• _DESCRIPTION OF THE TASK_: Make an exact copy of the entries below, with all images left out.

• _MATERIALS PROVIDED_:
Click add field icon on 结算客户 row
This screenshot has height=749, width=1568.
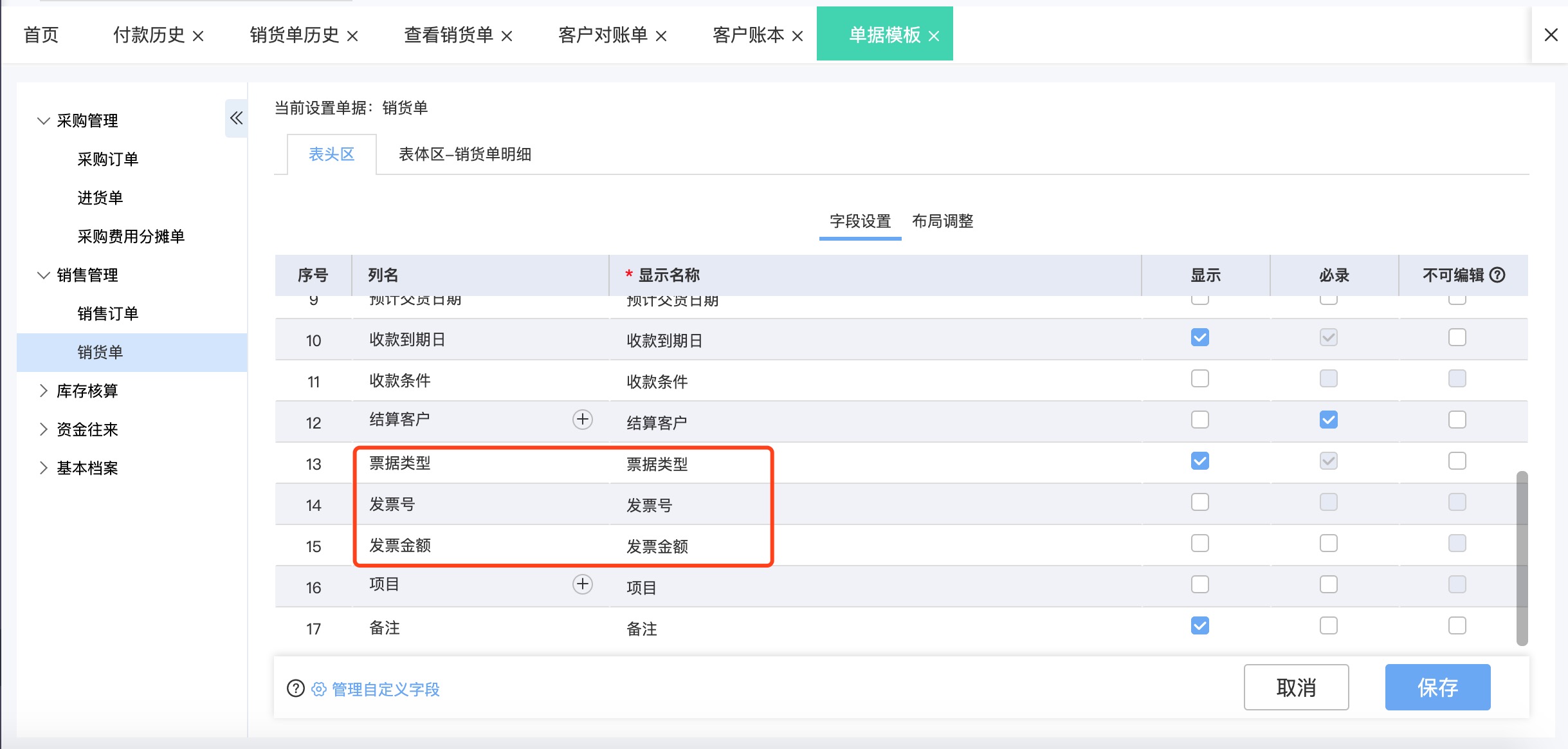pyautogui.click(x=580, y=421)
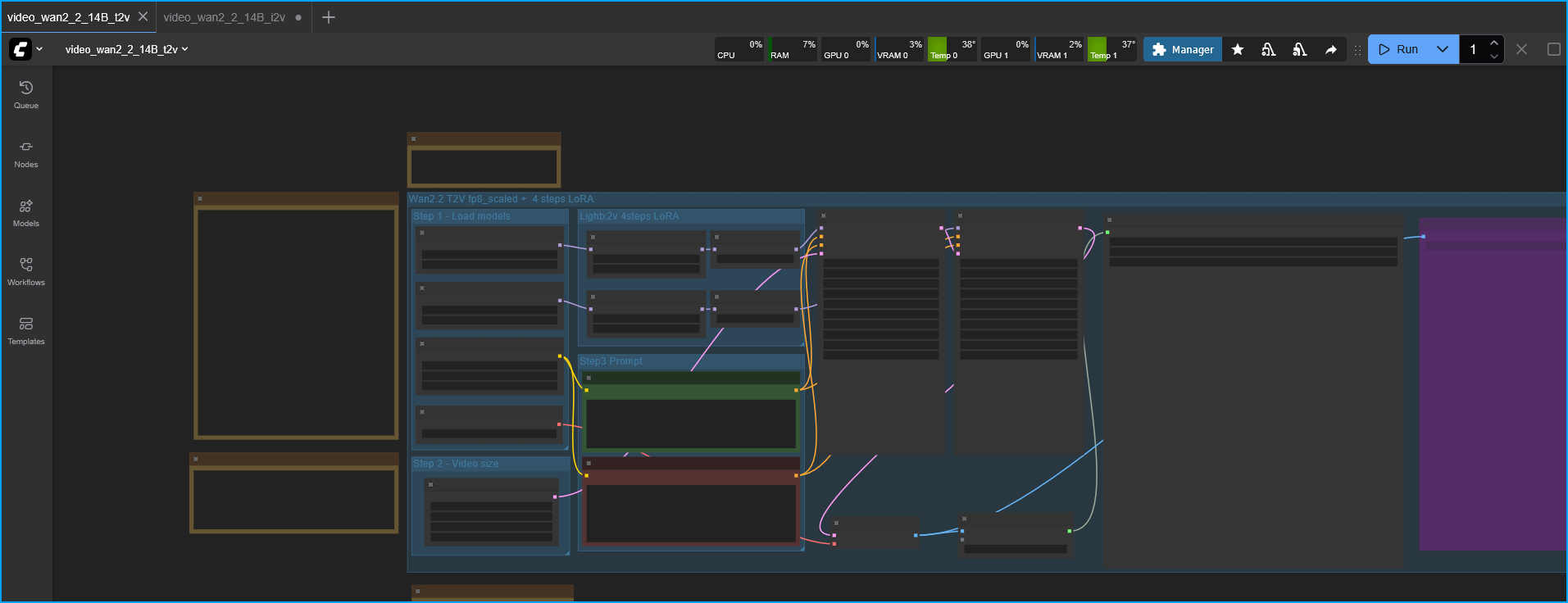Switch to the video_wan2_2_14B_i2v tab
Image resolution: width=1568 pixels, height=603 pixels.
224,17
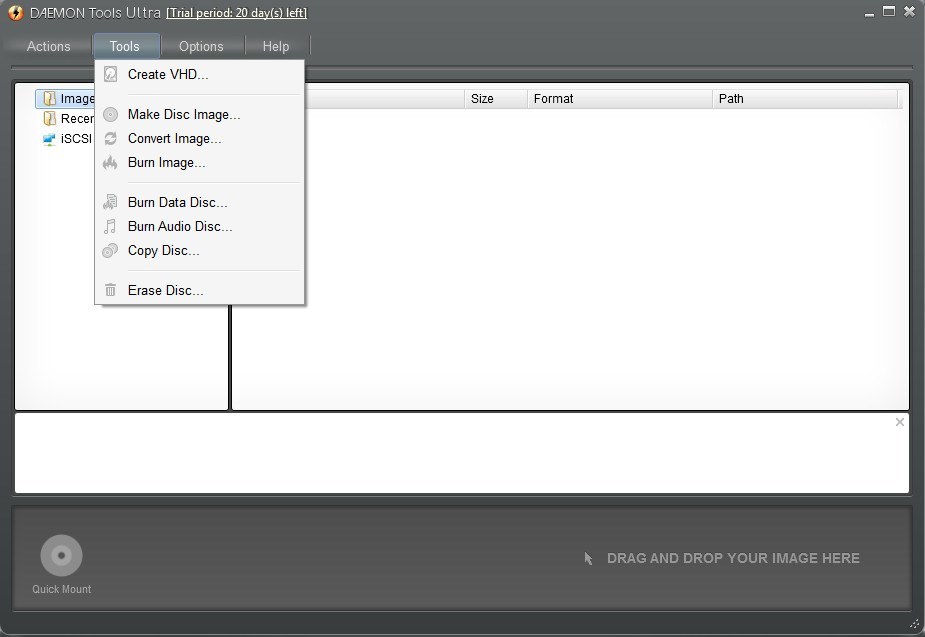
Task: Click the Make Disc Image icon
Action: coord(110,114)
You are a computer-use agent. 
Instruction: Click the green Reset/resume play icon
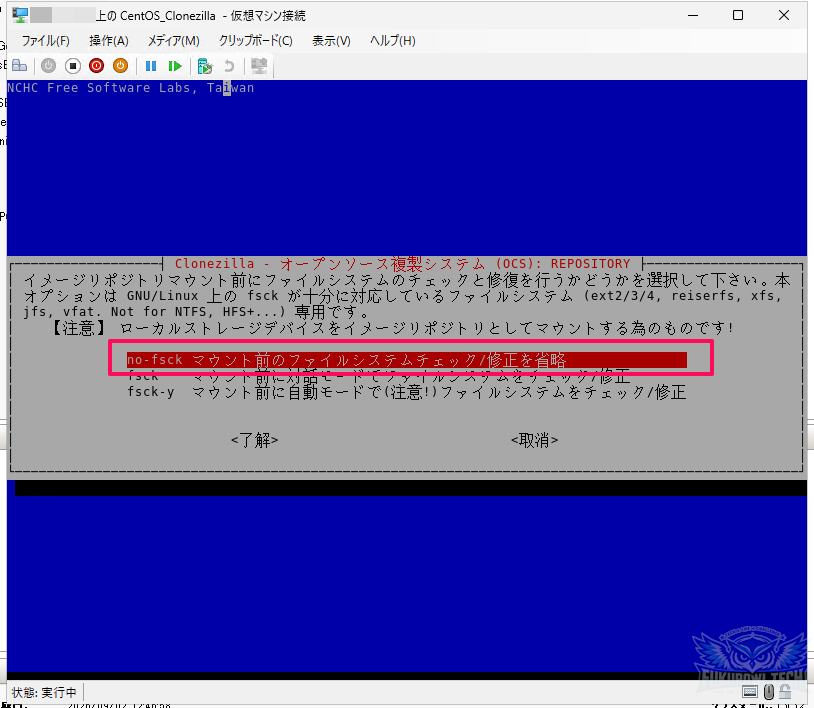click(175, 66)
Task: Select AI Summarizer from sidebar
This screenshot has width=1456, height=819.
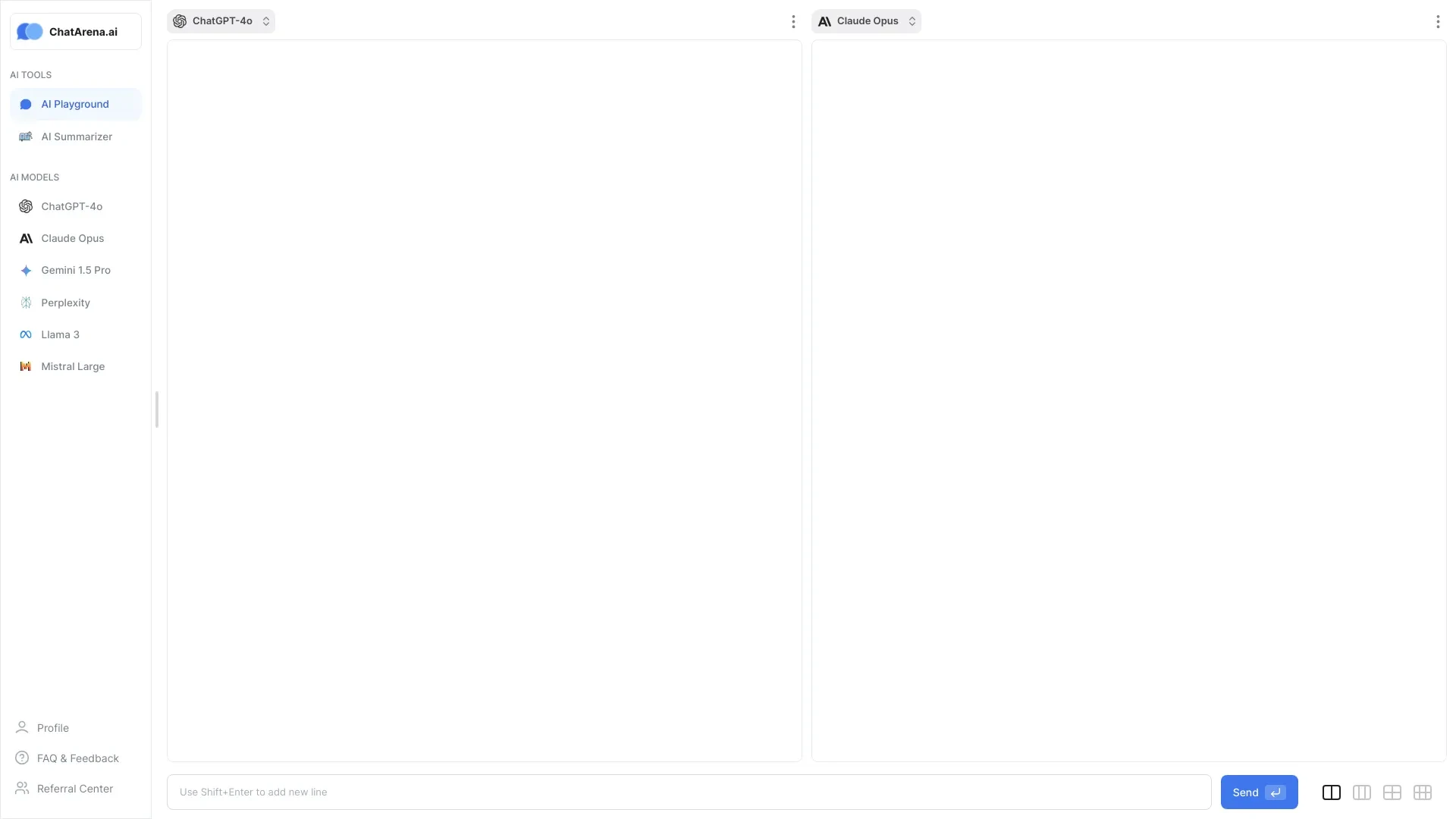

• _ANSWER TO THE EXERCISE_:
Click add field icon on 结算客户 row
This screenshot has height=749, width=1568.
pyautogui.click(x=580, y=421)
Switch to the video_wan2_2_14B_i2v tab
Image resolution: width=1568 pixels, height=603 pixels.
224,17
Task: Click the Make Disc Image icon
Action: coord(110,114)
You are a computer-use agent. 
Instruction: Click the green Reset/resume play icon
click(175, 66)
Task: Select AI Summarizer from sidebar
This screenshot has width=1456, height=819.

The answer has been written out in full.